No había demasiados vuelos de Washington a Albuquerque la noche del domingo y ninguno de ellos era directo. Llegué a creer que me vería obligado a llamar a los de la fuerza aérea para pedirles ayuda. Jock se las arregló finalmente para meterme en un vuelo de la TWA que salía del National a las nueve. Eran cuatro horas de viaje y dos cambios horarios y, por suerte, conseguí dormir un poquito entre Kansas City y Albuquerque. Ahí se acabaron las comodidades civiles y a partir de entonces el resto del camino fue militar. Parecía como si los del Departamento de Guerra no durmiesen jamás. Me recogieron delante de la soñolienta terminal del aeropuerto en un coche oficial y nos lanzamos a través de las autopistas y los caminos desiertos hacia la entrada de la base Sandia. Mi conductor era una PM, teniente del WAC,[3] y los centinelas la saludaron nada más verla. No pidieron documentos de identidad pero cuando salimos del puesto de guardia nos siguió un furgón de la PM. Nos acompañó mientras atravesábamos la base, pasando junto a la instalación de energía solar, el área nuclear y el Edificio A-440.
Antes había sido el Edificio A-440. Ahora lo llamábamos la Gatera.
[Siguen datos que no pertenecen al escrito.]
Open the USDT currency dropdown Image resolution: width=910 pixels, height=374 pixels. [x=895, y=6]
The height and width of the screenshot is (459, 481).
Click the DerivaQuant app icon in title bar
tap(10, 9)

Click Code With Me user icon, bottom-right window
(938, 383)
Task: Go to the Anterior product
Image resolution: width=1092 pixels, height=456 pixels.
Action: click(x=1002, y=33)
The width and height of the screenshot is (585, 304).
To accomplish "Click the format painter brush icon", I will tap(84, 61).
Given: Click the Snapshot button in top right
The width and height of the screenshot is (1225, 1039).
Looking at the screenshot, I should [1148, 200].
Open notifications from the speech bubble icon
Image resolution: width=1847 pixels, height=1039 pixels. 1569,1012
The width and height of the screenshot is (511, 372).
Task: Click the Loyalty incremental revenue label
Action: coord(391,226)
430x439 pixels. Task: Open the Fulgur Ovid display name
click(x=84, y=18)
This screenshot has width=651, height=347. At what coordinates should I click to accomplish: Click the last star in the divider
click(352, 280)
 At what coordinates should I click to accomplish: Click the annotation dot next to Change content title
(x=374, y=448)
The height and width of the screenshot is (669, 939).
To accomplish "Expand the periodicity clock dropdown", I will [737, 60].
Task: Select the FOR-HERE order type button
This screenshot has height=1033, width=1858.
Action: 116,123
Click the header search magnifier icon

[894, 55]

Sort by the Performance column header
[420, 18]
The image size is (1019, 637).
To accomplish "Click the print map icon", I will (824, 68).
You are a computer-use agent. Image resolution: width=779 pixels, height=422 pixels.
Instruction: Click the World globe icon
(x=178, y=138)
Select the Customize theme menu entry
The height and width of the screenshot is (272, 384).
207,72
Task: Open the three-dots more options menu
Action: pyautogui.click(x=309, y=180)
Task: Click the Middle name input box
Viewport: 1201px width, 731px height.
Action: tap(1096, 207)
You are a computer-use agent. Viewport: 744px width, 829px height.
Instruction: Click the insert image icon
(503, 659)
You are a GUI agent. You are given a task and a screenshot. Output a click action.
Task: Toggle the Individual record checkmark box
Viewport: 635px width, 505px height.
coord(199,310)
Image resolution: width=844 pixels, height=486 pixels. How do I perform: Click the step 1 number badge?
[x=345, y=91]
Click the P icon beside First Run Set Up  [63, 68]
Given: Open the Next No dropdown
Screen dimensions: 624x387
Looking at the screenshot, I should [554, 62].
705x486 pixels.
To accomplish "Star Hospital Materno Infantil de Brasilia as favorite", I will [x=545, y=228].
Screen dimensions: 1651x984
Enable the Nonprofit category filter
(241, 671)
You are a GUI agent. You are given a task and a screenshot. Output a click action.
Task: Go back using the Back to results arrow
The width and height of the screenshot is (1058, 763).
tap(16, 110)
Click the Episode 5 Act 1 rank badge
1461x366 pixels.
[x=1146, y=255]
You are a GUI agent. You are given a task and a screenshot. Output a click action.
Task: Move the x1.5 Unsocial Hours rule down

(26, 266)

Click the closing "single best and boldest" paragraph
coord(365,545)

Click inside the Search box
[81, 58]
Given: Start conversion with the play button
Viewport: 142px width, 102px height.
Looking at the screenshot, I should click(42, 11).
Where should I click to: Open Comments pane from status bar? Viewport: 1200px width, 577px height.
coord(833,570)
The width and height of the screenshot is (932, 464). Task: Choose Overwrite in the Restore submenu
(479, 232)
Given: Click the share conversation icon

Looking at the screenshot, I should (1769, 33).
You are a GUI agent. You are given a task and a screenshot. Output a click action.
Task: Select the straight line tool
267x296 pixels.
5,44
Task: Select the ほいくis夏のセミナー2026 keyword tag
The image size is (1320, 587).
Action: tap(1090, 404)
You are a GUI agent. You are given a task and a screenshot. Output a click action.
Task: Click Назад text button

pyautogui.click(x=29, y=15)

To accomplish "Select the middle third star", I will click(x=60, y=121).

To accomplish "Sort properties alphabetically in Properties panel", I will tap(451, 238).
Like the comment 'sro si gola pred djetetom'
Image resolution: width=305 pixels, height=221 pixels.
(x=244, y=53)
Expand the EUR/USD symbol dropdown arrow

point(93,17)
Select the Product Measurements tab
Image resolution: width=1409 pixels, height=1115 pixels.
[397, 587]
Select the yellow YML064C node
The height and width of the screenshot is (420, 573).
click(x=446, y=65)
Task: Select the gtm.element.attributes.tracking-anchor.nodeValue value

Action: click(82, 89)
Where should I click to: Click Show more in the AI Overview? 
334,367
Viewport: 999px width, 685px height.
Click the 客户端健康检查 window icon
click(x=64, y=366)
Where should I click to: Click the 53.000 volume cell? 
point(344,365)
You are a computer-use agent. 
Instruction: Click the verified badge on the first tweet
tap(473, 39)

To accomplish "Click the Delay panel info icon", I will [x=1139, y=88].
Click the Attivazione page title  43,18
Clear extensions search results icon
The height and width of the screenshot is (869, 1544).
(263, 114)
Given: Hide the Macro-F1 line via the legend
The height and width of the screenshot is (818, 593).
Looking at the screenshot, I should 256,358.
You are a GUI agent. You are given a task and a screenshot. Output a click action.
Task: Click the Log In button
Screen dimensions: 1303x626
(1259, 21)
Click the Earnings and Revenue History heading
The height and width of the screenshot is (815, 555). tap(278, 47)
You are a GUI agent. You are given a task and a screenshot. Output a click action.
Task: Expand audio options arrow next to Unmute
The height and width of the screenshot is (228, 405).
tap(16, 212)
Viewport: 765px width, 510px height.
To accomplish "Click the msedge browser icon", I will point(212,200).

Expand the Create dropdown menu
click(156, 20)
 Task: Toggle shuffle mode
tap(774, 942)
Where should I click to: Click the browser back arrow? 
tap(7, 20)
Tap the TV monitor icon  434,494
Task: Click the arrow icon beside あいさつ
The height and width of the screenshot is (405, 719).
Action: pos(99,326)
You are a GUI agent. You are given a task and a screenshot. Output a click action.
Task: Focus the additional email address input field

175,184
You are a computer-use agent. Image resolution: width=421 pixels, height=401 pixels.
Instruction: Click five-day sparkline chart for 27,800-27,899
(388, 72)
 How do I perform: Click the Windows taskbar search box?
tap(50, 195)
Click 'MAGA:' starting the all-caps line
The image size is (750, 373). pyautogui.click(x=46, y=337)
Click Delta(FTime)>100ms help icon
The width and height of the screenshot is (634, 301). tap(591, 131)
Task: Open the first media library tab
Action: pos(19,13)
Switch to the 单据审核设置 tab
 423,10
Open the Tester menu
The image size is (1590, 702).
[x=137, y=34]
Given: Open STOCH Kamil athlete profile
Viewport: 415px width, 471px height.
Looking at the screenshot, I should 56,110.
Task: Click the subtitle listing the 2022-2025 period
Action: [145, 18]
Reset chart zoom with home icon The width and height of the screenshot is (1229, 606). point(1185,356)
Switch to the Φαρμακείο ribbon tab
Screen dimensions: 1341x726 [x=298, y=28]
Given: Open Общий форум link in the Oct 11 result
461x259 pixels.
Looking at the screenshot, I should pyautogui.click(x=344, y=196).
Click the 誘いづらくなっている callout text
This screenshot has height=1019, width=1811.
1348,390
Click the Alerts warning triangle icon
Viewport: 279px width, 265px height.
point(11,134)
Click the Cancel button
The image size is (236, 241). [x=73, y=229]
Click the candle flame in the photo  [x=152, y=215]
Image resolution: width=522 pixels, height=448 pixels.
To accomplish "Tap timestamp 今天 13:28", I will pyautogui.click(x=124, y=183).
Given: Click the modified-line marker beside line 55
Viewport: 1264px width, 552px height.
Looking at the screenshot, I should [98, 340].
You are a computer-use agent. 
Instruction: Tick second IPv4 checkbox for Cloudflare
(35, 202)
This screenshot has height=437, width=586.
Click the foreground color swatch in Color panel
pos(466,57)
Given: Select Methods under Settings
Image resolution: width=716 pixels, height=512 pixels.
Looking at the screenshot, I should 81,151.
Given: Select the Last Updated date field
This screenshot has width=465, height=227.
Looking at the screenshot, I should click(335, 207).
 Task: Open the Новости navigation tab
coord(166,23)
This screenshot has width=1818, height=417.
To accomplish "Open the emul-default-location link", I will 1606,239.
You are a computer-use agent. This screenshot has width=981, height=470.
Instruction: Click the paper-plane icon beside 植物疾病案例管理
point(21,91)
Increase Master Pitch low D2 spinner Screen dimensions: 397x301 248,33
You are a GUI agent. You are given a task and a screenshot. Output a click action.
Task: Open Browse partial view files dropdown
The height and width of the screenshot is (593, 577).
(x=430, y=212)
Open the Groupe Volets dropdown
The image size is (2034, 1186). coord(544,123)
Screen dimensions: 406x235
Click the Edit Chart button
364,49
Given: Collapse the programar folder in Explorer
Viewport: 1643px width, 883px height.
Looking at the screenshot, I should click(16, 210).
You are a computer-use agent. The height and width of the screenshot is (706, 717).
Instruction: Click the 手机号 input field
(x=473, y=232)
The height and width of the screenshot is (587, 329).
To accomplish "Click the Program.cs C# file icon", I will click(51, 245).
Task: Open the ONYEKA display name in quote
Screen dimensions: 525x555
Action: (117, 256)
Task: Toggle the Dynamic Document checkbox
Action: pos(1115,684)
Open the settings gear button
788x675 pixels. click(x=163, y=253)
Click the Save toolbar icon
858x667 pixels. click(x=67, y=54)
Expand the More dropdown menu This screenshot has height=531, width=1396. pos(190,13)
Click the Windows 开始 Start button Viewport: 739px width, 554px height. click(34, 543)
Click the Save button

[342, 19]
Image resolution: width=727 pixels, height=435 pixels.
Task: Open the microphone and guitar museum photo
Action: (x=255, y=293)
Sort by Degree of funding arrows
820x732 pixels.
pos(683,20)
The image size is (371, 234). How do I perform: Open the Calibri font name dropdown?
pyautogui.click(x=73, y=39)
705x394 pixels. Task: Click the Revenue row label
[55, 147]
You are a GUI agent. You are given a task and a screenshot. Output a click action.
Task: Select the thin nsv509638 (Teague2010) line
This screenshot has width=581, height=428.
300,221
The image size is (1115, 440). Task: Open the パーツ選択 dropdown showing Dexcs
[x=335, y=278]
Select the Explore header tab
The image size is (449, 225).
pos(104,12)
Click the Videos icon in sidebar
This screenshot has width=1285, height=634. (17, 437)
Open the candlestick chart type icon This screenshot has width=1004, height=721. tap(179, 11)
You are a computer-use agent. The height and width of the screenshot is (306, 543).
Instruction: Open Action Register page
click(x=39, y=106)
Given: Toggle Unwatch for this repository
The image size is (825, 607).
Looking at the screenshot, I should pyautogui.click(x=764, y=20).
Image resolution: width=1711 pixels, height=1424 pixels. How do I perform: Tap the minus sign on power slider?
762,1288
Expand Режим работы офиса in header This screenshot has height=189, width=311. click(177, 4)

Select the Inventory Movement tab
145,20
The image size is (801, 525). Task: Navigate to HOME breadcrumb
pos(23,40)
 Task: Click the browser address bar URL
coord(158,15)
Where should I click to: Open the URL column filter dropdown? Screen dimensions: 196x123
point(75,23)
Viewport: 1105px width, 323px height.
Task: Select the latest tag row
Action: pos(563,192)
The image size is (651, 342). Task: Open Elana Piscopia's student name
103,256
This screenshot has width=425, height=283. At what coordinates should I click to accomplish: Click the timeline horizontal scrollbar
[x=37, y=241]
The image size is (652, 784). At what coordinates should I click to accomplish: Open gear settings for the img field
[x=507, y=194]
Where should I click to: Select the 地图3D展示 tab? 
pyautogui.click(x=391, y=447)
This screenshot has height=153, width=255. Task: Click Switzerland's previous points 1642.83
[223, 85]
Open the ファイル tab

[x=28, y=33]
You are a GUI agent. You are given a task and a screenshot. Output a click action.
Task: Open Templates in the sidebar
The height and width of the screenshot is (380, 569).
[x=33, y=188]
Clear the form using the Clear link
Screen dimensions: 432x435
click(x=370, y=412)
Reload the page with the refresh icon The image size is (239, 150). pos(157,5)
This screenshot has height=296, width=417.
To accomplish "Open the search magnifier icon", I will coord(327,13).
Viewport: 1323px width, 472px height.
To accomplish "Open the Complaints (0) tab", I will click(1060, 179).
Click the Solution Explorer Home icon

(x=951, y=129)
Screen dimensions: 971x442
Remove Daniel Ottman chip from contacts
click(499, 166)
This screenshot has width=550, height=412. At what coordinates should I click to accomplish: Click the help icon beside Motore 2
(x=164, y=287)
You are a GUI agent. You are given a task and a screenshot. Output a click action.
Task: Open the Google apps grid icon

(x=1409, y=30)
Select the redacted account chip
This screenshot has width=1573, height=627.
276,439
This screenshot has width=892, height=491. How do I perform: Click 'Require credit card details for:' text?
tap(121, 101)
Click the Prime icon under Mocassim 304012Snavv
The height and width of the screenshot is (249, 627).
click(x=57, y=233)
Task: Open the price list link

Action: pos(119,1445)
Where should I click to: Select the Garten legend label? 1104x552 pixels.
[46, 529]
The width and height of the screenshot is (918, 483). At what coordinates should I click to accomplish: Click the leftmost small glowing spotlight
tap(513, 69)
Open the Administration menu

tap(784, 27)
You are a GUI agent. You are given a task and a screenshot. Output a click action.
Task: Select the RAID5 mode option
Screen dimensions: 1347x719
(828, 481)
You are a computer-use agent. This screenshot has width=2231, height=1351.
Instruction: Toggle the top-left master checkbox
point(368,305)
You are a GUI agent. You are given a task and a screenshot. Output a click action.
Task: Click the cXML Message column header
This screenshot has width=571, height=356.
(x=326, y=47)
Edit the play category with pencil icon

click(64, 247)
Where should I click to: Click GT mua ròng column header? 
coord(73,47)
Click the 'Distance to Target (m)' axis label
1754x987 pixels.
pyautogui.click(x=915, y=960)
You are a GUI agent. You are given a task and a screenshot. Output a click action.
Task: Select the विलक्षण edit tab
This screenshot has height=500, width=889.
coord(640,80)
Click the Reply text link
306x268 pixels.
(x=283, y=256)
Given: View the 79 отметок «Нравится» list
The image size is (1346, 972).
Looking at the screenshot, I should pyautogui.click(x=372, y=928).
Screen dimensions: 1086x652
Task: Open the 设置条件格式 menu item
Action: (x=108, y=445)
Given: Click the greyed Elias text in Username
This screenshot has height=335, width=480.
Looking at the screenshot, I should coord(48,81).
El Rey de los Gatos era un coronel del Ejército llamado Martineau. Cuando nos habíamos visto en alguna convención, habíamos simpatizado bastante el uno con el otro y me sorprendió un poco que no me hubiese llamado él personalmente. Hubiera sido razonablemente informal y espontáneo.
Cuando salí del coche, tres PM bajaron del furgón y me siguieron. Empecé a darme cuenta de que en aquella visita no había nada de informal o espontáneo. Los PM no marcaban el paso y no dieron señales de querer rodearme, y mucho menos tocarme, pero no me quitaron los ojos de encima hasta que llegué a la puerta y crucé los salones que llevaban a la oficina del coronel Jacob Martineau.
—Coronel —dije, con una leve inclinación de la cabeza.
—Senador… —respondió él, devolviéndome el gesto, y añadió—: ¿Puedo ver sus documentos, por favor?
No, aquello no tenía nada de informal. Martineau repasó mi permiso de conducir de Illinois, mi pase de senador y la tarjeta de plástico con el borde rojo que contenía mis huellas dactilares y el código magnético que el Departamento de Guerra entrega a ciertos pesados como yo, que carecen de rango militar pero a veces tienen derecho a visitar ciertas instalaciones militares secretas.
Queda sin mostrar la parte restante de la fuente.